- Reading text -
────────────────
There are routine things to do to keep urban bees happy. You have to put out trays of water so the bees won’t gather on windowsills to slurp the dripping beads of liquid condensation from air conditioners or crowd a public pool deck to suck from chlorinated puddles. A tar roof can get very hot and burn bees’ legs, so it’s important to keep it wet, or covered with a sheet, when opening up a rooftop hive. Working in tight, crowded spaces demands a certain ingenuity. Recently Andrew had to lower a 240-pound hive by rope down the rusty old fire escape of a four-story tenement after the building was sold and the new owner wanted no part of rooftop beekeeping.
────────────────
- Work instructions -
A: Answer these from the passage on urban bees:
(i) What can burn bees' legs?
(ii) How much did the hive that Andrew lowered weigh?
(iii) How many stories did the tenement have?
B: Reproduce the passage on urban bees word for word, from "There are routine" down to "of rooftop beekeeping.".
C: Translate this sentence from the passage on urban bees into Spanish: "Working in tight, crowded spaces demands a certain ingenuity."
────────────────
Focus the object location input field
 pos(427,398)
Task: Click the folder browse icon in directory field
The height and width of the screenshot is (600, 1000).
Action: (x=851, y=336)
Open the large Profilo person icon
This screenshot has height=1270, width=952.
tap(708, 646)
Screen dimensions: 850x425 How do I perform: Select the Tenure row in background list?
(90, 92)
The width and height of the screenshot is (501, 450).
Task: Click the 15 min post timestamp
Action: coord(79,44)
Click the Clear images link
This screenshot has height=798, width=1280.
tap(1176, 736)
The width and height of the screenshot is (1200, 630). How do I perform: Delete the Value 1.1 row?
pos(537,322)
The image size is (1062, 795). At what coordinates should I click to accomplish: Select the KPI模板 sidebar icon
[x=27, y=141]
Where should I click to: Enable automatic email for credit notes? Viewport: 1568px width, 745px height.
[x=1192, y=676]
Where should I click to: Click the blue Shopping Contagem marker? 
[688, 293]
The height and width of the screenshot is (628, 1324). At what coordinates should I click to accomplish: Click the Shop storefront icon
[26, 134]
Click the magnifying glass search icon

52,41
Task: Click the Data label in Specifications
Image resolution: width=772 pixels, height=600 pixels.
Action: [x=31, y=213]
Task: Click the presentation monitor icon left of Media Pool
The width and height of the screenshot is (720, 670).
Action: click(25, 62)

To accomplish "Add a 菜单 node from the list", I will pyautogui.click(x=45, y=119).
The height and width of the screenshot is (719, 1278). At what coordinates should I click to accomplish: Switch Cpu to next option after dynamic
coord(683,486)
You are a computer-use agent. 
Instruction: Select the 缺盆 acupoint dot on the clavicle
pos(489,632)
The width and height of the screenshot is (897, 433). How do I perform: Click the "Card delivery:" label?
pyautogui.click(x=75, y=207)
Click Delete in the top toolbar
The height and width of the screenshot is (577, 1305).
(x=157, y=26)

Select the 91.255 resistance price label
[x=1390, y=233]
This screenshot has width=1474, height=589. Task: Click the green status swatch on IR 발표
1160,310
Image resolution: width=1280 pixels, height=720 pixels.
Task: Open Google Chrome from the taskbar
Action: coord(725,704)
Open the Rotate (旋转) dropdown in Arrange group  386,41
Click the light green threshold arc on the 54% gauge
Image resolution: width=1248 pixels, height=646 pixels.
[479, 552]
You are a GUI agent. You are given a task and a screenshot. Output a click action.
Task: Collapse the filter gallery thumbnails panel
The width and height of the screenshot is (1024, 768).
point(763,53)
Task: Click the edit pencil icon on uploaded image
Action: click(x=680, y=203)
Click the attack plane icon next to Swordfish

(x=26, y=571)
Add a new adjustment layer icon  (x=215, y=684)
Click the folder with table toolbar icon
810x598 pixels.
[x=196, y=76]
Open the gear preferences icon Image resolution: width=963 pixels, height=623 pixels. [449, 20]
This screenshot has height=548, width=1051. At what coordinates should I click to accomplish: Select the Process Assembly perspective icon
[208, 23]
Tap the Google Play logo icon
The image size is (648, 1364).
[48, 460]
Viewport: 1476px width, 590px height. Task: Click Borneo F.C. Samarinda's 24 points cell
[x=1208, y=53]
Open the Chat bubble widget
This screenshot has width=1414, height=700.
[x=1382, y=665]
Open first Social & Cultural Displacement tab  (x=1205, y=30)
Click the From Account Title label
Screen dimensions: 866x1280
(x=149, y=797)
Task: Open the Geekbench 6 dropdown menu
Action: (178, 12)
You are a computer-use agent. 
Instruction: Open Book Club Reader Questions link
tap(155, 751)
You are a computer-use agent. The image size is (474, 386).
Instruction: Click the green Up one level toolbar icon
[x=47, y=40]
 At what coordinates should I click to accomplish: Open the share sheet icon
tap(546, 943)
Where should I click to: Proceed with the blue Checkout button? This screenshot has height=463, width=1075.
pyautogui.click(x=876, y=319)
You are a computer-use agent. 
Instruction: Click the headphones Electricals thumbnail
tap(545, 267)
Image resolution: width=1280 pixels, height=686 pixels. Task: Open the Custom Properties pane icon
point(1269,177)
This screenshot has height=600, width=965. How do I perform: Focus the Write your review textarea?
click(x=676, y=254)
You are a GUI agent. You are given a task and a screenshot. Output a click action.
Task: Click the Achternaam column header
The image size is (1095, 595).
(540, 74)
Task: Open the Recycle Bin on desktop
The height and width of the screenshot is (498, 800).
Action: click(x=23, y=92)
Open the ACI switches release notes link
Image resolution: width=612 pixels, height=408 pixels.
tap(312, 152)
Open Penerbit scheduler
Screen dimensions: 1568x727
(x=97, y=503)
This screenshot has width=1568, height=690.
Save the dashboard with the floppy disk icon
────────────────
- Solution set -
A:
(i) A tar roof that gets very hot
(ii) 240 pounds
(iii) Four

B:
There are routine things to do to keep urban bees happy. You have to put out trays of water so the bees won’t gather on windowsills to slurp the dripping beads of liquid condensation from air conditioners or crowd a public pool deck to suck from chlorinated puddles. A tar roof can get very hot and burn bees’ legs, so it’s important to keep it wet, or covered with a sheet, when opening up a rooftop hive. Working in tight, crowded spaces demands a certain ingenuity. Recently Andrew had to lower a 240-pound hive by rope down the rusty old fire escape of a four-story tenement after the building was sold and the new owner wanted no part of rooftop beekeeping.

C: Trabajar en espacios estrechos y abarrotados exige cierto ingenio.